具体的には、Raw 264.7細胞を96ウェルプレートに3×103細胞/ウェルの密度で分注し、RANKLで最終濃度100ng/mlに処理し、次いで実施例1のトチノキ抽出物それぞれ1.25、2.5、5、及び10μg/mlの濃度で処理した。細胞を5% CO2インキュベーターで37℃で4日間培養した。
更に、トチノキ抽出物の主成分であるアビクラリン、クエルシトリン、ジュグラニン、及びアフゼリンそれぞれ2.5、5、10、及び25μMの濃度で処理して、同様に培養した。
培地を除去後、抽出液50μlを各ウェルに加え、5分間反応させた後、ピペット操作を行った。

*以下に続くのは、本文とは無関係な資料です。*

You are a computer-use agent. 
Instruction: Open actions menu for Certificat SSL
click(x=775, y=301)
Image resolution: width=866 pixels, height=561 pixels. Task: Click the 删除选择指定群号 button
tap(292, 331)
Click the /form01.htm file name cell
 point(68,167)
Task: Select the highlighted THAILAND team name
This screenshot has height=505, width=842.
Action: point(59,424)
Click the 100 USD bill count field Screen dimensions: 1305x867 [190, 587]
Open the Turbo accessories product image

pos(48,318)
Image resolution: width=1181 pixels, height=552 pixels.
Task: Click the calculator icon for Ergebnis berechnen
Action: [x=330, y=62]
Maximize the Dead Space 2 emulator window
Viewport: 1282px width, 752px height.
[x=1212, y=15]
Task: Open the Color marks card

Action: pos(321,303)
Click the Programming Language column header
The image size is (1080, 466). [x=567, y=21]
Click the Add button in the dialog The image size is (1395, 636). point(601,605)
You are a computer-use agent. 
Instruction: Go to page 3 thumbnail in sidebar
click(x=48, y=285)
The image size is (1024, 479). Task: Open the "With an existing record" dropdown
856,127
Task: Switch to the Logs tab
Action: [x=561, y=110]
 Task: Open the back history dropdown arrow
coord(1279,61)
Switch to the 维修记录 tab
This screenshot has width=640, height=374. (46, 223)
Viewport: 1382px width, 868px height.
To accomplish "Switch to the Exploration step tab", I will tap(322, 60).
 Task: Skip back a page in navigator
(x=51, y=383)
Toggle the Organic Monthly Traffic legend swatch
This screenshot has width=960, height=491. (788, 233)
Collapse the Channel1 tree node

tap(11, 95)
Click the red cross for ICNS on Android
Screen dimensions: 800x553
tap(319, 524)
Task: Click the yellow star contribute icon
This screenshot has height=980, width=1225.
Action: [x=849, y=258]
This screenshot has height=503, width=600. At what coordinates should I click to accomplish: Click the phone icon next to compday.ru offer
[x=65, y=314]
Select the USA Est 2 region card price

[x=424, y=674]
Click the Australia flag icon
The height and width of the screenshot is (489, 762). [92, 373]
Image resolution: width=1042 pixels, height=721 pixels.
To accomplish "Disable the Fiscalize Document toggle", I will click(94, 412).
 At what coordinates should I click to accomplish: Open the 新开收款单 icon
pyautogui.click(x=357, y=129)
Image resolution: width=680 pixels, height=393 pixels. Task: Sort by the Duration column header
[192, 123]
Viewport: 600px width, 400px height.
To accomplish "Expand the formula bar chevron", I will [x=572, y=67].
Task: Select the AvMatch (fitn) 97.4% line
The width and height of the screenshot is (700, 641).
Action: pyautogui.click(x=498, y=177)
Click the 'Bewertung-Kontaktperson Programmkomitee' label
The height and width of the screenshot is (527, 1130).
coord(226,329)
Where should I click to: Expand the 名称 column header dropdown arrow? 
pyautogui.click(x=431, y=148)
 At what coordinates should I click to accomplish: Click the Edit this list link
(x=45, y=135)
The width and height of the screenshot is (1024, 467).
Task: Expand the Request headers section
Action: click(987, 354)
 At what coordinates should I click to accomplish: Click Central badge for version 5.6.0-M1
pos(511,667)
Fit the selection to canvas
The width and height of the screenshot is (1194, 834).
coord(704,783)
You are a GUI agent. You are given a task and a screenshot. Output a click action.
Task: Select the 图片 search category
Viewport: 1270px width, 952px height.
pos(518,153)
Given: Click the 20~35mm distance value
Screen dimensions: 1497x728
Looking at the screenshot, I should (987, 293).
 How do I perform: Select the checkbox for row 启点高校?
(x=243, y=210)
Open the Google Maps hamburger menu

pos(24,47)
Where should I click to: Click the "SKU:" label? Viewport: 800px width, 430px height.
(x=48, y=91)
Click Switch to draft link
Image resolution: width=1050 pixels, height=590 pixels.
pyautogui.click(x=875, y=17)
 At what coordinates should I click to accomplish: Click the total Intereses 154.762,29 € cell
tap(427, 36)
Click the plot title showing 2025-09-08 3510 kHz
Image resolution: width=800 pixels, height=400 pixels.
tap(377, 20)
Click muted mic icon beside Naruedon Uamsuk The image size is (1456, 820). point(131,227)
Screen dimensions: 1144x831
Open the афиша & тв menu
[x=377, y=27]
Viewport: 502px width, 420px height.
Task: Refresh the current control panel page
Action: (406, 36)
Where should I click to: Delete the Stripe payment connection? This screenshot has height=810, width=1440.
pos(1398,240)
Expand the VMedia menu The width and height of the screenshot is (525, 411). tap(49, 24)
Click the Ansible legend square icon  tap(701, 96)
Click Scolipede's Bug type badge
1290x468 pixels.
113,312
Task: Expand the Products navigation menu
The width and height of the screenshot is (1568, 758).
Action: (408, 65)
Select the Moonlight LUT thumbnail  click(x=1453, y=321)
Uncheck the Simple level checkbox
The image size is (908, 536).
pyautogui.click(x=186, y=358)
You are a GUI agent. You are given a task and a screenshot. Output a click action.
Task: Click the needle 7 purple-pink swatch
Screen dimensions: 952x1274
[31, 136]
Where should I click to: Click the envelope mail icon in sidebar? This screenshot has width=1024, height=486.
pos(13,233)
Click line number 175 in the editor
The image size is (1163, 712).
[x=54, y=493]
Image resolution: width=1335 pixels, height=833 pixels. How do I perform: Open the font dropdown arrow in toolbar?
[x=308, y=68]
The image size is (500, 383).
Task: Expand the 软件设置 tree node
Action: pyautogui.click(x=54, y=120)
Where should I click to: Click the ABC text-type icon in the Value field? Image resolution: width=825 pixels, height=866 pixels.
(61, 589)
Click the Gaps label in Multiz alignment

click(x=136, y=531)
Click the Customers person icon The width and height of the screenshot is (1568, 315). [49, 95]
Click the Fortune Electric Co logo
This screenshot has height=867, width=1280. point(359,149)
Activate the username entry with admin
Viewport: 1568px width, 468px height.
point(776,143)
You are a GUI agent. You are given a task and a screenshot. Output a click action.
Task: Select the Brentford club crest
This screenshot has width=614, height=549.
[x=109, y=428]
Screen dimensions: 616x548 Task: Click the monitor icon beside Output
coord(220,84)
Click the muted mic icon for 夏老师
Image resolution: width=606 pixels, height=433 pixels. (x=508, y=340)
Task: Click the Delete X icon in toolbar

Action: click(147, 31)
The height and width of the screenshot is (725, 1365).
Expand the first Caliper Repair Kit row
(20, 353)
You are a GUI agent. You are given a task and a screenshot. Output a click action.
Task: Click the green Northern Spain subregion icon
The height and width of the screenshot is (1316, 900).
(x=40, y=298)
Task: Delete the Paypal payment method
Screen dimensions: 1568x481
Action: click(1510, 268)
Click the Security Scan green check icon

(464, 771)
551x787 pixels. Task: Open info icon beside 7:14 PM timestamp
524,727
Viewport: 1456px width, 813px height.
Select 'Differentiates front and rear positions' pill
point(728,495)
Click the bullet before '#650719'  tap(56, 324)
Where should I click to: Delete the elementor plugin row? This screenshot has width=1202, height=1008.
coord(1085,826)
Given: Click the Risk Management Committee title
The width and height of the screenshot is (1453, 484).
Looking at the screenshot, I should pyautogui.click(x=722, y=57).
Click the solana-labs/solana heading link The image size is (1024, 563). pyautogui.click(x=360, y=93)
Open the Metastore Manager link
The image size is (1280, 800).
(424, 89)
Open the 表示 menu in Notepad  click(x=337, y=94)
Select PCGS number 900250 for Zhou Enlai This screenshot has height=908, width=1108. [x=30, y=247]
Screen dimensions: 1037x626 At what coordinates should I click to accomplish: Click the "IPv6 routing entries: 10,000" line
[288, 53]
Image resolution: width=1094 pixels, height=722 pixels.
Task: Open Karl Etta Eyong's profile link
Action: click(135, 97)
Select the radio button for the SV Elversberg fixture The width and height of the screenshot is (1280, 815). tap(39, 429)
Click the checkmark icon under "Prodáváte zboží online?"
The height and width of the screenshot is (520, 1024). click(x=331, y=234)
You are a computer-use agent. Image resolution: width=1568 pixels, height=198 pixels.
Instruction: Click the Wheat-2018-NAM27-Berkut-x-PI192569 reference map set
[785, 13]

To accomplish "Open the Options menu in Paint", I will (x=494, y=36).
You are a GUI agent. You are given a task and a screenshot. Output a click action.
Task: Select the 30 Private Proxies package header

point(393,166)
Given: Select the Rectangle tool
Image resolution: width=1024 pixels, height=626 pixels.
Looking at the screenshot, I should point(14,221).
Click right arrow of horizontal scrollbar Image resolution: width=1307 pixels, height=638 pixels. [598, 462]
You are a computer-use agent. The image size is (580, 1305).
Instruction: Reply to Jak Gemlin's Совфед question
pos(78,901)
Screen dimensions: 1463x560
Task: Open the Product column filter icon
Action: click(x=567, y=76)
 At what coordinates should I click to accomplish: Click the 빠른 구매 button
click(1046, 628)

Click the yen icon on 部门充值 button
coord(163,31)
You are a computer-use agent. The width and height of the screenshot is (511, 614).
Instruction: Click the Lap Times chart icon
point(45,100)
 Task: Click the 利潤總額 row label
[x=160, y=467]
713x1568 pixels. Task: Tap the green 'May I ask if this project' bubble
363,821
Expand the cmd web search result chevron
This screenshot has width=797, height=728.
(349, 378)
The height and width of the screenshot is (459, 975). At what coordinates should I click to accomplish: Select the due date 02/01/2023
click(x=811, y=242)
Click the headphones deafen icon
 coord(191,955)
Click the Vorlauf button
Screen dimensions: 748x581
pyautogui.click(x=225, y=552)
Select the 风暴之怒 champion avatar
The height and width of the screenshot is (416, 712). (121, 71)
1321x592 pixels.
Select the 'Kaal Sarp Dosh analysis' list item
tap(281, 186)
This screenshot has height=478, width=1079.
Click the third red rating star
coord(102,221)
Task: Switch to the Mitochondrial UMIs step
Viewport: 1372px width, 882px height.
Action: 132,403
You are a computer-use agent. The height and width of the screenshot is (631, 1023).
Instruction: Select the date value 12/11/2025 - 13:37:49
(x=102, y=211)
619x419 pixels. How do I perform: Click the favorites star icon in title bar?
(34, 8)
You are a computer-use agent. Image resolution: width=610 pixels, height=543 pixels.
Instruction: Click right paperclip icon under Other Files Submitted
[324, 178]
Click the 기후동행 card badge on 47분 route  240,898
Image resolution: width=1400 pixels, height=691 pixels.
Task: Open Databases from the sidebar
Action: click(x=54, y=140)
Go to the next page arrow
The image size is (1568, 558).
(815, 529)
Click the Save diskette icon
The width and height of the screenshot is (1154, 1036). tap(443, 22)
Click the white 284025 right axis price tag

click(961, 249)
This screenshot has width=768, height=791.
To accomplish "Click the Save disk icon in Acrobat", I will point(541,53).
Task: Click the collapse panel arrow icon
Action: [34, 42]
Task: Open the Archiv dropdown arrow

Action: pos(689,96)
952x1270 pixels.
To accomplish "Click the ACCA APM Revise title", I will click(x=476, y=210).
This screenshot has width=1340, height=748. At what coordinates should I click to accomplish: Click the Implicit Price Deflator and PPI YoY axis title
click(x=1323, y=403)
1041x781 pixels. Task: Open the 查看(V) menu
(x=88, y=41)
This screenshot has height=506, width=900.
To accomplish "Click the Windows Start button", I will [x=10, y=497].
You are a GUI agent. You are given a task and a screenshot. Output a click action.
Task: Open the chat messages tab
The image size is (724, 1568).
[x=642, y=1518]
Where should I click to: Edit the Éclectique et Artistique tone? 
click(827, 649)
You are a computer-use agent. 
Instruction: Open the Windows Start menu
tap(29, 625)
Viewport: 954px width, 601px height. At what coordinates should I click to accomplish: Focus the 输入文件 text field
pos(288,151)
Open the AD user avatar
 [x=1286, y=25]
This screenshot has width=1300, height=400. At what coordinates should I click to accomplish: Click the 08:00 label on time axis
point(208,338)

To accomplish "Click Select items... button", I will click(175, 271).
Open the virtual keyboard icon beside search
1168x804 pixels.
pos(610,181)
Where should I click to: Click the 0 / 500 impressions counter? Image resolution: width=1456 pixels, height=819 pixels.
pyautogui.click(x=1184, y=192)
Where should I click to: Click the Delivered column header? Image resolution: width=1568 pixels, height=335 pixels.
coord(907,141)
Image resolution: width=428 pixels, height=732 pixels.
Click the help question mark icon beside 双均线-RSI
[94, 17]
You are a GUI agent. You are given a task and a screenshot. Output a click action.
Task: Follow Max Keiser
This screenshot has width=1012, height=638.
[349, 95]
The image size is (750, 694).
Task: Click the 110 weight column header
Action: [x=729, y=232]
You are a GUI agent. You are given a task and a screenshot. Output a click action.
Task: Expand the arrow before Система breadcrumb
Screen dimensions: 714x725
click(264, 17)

基質溶液(3,3’,5,5’-テトラメチルベンジジン)50μlを各ウェルに加え、37℃で60分間反応させた。次に停止液(0.5N NaOH)50μlを各ウェルに加えて、405nmで吸光度を測定した。
【0128】
(2)結果
結果として、
図11に示されるとおり、実施例1のトチノキ抽出物は、1.25μg/mlの濃度からTRAP活性を阻害した。具体的には、1.25μg/mlでは活性の約73%が阻害され、2.5μg/mlでは活性の91%が阻害され、そして5μg/mlでは98%以上が阻害された。処理したトチノキ抽出物の濃度が高いほどTRAP阻害効果が優れていることが確認された(
図11を参照のこと)。
更に、アビクラリン、クエルシトリン、ジュグラニン、及びアフゼリンは、2.5μMからそれぞれTRAP活性の阻害を示すことが確認されたが、単一成分と比較した場合に実施例1のトチノキ抽出物は、はるかに優れたTRAP阻害活性を示した(
図12~15を参照のこと)。
【0129】
したがって、本発明の実施例1のトチノキ抽出物は、歯周病の予防又は処置用医薬組成物及び歯周病の予防又は改善用食品組成物として適用することができ、そして歯周病の予防、処置及び/又は改善に有用であり得る。これは副作用も極めて少なく、歯周病を予防及び/又は処置し、症状を改善することが期待できる。